Exercise tasks
1 - In the passage on median-nerve repair, what happens to the median-nerve axons below the wound a day or two after the accident?
2 - Pick up the passage on median-nerve repair after its last sentence and keep writing.

Provided passage
□ □ □
The median-nerve repair required a very different approach from that of the tendons. A day or two after the accident, the median-nerve axons below the wound—which had died when severed from their cell bodies in or near the spinal cord—would disintegrate, leaving the nerve’s outermost sheath intact. Hopefully, the live ends of the axons—those above the wound, thus still connected to their cell bodies—would regenerate, per another of humanity’s magnificent survival programs that I’ll explore more fully in chapter 12.

To reestablish their feedback loop with the central nervous system, regenerating axons would first need to cross the wound, and Dr. Vargas aimed to help them do so by reconnecting the stumps of the nerve sheath, thus forming a covered bridge over the wound. Next, the axons would need to reach their designated patches of tissue in the forearm and hand, with motor and sensory axons each terminating at different types of non-neuronal cells (which I’ll generalize as “target cells”). Chances were slim that many axons would make the journey successfully. But almost certainly, none would if Dr. Vargas didn’t execute a good nerve-sheath repair.
□ □ □
Dataset entries
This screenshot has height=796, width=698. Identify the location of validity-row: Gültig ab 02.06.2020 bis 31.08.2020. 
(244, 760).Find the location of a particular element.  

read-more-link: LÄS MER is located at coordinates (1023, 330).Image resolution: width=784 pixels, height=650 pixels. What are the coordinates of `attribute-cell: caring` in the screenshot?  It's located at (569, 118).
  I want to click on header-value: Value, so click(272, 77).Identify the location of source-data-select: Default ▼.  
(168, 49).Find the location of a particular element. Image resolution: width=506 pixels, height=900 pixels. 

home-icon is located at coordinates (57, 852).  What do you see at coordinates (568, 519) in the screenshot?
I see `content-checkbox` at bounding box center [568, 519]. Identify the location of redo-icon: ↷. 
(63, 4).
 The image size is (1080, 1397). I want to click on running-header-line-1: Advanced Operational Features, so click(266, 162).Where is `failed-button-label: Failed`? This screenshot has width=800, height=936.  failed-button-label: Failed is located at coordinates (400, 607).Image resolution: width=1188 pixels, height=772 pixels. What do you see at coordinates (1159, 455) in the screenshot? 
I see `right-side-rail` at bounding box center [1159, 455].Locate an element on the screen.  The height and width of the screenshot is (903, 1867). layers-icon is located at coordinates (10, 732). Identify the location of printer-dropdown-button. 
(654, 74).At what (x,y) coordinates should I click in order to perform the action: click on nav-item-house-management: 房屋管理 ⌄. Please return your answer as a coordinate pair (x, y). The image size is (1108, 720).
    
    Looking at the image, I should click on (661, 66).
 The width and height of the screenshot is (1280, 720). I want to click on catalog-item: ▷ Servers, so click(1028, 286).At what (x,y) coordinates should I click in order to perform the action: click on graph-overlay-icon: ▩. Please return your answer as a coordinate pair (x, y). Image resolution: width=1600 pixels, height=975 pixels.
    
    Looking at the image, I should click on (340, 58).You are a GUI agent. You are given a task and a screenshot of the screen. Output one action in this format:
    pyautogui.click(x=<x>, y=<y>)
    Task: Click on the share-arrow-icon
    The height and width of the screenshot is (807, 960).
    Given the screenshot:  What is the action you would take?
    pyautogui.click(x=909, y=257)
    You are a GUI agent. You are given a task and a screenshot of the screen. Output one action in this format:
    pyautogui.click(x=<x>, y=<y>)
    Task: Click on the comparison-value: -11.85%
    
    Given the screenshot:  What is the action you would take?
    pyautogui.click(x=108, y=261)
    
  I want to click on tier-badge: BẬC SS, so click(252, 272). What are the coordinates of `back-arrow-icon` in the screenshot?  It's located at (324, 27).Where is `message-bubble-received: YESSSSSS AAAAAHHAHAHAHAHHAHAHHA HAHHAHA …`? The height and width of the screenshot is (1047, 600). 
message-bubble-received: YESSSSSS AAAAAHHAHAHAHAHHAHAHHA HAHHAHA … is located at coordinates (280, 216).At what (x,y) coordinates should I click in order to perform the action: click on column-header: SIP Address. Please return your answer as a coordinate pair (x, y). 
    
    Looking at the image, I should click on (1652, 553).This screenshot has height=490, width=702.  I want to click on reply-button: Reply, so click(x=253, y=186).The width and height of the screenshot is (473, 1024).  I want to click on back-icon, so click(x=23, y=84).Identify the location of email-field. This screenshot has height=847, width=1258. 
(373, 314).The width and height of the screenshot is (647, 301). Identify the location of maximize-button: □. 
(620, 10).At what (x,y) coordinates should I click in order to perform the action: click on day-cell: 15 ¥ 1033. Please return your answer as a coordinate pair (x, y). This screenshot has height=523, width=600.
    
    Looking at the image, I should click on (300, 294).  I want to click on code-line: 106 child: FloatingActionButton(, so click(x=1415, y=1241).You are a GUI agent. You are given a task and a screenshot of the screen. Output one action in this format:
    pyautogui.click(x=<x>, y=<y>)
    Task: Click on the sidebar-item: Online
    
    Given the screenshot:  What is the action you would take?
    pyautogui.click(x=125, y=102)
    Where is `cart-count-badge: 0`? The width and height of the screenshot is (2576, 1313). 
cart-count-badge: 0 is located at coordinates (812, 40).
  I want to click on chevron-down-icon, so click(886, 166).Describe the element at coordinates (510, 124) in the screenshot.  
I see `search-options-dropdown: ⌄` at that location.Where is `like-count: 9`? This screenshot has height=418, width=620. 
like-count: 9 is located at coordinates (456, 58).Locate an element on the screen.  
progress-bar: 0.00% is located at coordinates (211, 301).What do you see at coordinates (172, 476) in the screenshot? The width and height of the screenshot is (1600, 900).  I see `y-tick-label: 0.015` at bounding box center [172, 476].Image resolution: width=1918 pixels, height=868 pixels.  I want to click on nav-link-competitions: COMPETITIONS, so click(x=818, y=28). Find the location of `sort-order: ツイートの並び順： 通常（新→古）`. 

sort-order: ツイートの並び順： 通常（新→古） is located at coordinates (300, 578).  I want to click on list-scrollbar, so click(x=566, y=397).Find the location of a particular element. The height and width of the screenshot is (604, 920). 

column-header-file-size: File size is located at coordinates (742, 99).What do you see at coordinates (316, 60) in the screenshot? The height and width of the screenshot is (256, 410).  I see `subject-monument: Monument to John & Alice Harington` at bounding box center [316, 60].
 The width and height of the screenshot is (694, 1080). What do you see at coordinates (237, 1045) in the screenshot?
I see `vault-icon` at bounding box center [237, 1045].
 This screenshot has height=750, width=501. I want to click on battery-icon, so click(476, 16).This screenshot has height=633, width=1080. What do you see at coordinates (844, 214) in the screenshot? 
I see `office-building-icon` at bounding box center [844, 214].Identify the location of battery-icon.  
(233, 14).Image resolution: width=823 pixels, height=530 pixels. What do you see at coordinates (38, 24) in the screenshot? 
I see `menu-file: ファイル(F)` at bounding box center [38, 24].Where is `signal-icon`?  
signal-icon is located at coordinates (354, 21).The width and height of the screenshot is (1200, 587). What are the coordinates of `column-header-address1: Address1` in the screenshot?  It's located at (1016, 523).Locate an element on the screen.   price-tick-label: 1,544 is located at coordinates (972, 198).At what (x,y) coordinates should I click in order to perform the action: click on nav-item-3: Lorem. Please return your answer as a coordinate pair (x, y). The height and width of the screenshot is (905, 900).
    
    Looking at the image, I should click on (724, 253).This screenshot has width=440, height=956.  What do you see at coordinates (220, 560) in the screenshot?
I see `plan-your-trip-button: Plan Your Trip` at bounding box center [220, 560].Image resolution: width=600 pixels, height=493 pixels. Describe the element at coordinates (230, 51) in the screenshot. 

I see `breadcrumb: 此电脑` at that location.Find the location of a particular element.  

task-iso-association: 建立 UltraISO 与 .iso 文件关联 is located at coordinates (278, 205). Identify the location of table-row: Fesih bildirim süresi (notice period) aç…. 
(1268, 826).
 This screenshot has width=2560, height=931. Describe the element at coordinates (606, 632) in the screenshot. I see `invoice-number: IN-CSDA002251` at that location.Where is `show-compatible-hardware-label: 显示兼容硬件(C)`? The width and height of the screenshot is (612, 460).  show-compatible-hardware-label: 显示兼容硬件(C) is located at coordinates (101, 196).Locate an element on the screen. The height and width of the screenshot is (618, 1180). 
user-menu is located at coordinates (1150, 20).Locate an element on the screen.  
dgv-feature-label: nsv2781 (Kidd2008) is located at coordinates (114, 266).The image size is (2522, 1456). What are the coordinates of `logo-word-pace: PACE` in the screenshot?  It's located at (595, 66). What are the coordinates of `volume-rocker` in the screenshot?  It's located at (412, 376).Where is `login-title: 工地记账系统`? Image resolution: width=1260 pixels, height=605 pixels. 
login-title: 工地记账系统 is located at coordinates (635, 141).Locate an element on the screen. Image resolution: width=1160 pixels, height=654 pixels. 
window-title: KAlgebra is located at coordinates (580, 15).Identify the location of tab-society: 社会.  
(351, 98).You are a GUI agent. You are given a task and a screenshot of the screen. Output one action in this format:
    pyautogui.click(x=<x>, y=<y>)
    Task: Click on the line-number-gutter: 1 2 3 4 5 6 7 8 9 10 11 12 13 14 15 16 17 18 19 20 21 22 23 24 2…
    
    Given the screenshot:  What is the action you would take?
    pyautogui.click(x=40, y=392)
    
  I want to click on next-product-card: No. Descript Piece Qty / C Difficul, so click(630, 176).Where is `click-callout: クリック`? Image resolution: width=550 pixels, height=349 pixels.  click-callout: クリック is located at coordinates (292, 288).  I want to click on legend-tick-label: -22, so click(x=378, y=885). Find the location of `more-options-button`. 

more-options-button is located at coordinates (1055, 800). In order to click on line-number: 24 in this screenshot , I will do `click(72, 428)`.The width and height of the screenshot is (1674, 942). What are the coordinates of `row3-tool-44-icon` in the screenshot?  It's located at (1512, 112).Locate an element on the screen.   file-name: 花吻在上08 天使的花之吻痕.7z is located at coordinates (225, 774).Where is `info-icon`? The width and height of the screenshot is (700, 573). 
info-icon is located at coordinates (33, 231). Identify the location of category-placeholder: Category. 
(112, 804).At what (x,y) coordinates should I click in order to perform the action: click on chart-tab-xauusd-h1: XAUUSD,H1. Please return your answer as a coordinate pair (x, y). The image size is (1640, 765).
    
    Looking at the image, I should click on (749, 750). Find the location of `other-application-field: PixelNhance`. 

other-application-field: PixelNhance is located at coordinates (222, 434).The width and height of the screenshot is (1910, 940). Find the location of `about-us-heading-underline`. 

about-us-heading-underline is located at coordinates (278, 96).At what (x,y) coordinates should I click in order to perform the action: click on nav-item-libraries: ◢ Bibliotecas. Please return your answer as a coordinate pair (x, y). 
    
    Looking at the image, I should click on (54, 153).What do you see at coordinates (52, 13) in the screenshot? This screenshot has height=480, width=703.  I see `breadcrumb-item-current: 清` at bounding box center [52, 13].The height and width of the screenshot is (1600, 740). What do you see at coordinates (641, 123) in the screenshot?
□ □ □
Task results
1 - They disintegrate, leaving the nerve's outermost sheath intact.

2 -
A good sheath repair begins with alignment of the sheath stumps on cross-section, so that regenerating motor axons might “stick to their lanes” and find motor target cells, and regenerating sensory axons might likewise find sensory target cells. If motor axons try to dock at sensory target cells and vice versa, well, that’s like trying to plug an iPhone charger into an Android phone. No juice. To achieve alignment, Dr. Vargas would use the tiny, faint blood vessels running longitudinally through the sheath as landmarks in finding the correct orientation of stumps to each other, as if matching up the red stripes on a broken candy cane, but harder. Then he’d secure the stumps together with knots at six even intervals around the sheath’s circumference.

Dr. Vargas did all this fine work looking through the lenses of a powerful standing microscope positioned over my wrist—sitting with elbows cradled by rests to help still his hands; using forceps to manipulate needles the length and curvature of an eyelash and no thicker; fingers barely moving; gently throwing stitches, pulling up slack, and knotting and clipping—until he’d finally crossed the last item off the long list of repairs on my blue sheet.

Three and a half hours after he began, Dr. Vargas deflated the tourniquet cuff to let my arm refill with blood, used an electric cautery to close some small vessels unlikely to clot on their own, and closed my wound for the last time. Then he raised my forearm off the table, took hold of my hand at the wrist joint, and carefully moved it back and forth.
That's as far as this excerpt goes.